Lauren asked us: “How long do employers leave the health spending account active for an employee who has stopped working for their company?
According to the PHSP rules, it is a plan of insurance — the employer is effectively the insurer.
Therefore technically (like with any other insurance) when the ‘insurance policy ends’ (i.e., the day after the employee’s last day of work) the coverage stops from that point — however the insurer remains liable for events that occurred ***during the period of coverage***.
For example, say an employee’s last day of work is 31 Jan 2014. The employee will remain able to claim for medical events that transpired up to (and including) 31 Jan 2014. So lets say the Employee had dental treatment on 20 Jan 2014 — the employee must still be able to file this claim and have it paid even after 31 Jan.
In this respect there is no difference as with any other person — the terminated employee will have up to the end of the current benefit period PLUS the run-off time, in order to file the claim.

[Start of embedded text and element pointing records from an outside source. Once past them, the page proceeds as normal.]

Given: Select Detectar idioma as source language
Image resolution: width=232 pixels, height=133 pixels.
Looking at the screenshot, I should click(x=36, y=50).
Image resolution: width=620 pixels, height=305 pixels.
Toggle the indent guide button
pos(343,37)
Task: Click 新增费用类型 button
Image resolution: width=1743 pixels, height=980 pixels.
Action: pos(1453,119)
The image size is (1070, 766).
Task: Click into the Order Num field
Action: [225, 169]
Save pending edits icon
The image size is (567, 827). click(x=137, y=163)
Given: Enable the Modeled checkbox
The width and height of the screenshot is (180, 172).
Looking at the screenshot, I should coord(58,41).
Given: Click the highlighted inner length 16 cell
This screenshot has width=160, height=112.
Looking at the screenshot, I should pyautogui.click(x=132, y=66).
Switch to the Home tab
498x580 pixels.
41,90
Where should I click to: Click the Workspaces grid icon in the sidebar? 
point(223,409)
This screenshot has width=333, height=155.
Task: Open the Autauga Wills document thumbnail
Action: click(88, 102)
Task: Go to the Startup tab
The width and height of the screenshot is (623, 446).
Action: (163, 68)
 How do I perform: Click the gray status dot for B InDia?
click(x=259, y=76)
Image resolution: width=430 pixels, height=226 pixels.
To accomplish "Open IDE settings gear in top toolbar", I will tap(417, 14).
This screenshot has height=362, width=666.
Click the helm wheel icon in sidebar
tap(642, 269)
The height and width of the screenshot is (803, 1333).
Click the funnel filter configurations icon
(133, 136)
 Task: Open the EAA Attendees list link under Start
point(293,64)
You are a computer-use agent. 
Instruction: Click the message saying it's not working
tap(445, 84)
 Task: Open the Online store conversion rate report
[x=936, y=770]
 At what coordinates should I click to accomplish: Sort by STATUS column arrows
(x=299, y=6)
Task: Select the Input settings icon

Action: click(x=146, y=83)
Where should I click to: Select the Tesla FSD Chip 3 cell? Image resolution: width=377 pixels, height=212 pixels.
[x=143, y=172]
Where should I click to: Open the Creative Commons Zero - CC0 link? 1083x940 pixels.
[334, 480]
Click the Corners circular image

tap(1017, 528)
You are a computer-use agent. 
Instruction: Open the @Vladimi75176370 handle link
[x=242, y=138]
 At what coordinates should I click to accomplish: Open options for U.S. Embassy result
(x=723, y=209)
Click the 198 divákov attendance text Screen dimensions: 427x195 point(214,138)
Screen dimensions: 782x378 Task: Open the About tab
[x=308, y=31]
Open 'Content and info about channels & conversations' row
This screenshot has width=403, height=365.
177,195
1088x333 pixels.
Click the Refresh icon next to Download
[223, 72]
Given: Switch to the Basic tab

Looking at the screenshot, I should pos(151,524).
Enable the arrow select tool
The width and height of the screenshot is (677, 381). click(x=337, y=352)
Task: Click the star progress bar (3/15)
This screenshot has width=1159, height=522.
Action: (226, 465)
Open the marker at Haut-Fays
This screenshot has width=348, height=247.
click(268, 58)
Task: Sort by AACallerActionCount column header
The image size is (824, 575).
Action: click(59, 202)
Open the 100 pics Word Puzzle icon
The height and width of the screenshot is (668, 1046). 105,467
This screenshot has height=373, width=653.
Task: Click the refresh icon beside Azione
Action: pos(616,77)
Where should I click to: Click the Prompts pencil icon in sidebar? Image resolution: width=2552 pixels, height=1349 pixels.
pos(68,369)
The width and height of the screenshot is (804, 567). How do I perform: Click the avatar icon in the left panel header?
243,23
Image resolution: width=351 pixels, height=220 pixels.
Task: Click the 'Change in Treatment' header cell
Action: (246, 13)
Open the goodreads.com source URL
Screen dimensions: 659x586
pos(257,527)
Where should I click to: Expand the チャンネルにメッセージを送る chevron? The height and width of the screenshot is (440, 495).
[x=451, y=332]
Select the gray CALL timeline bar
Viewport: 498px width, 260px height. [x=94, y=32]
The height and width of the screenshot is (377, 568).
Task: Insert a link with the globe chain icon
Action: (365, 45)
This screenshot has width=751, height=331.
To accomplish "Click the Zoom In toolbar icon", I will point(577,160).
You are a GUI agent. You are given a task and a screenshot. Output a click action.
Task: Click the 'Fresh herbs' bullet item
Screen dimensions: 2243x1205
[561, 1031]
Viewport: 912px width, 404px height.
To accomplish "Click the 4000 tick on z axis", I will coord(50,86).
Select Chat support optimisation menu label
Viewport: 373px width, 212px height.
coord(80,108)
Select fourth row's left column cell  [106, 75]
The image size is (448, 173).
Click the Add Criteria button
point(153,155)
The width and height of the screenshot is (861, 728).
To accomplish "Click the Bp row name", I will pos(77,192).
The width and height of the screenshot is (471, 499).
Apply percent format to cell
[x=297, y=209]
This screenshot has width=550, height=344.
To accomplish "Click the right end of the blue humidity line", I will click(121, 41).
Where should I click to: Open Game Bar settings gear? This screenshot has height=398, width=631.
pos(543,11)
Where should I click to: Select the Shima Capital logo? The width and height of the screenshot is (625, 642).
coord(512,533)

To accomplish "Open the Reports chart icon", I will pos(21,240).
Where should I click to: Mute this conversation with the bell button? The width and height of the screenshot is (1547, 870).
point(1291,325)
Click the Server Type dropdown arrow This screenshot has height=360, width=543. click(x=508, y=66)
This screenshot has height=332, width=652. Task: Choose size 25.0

Again, its no different than other insurance. For example, if you let your car’s insurer know on 21 Jan that you want the policy to end after 31 Jan, and the vehicle is then stolen on 31 Jan, then that insurer is still liable to cover the loss — even if you only file the claim on 2 Feb (or anywhere within the standard limitation period).
Some companies try to circumvent this; subsequent termination they go mark the terminated employee as additionally ineligible for the preceding period when the person was a legitimate employee. However, this seems to me to be asking for trouble if a CRA evaluation is done.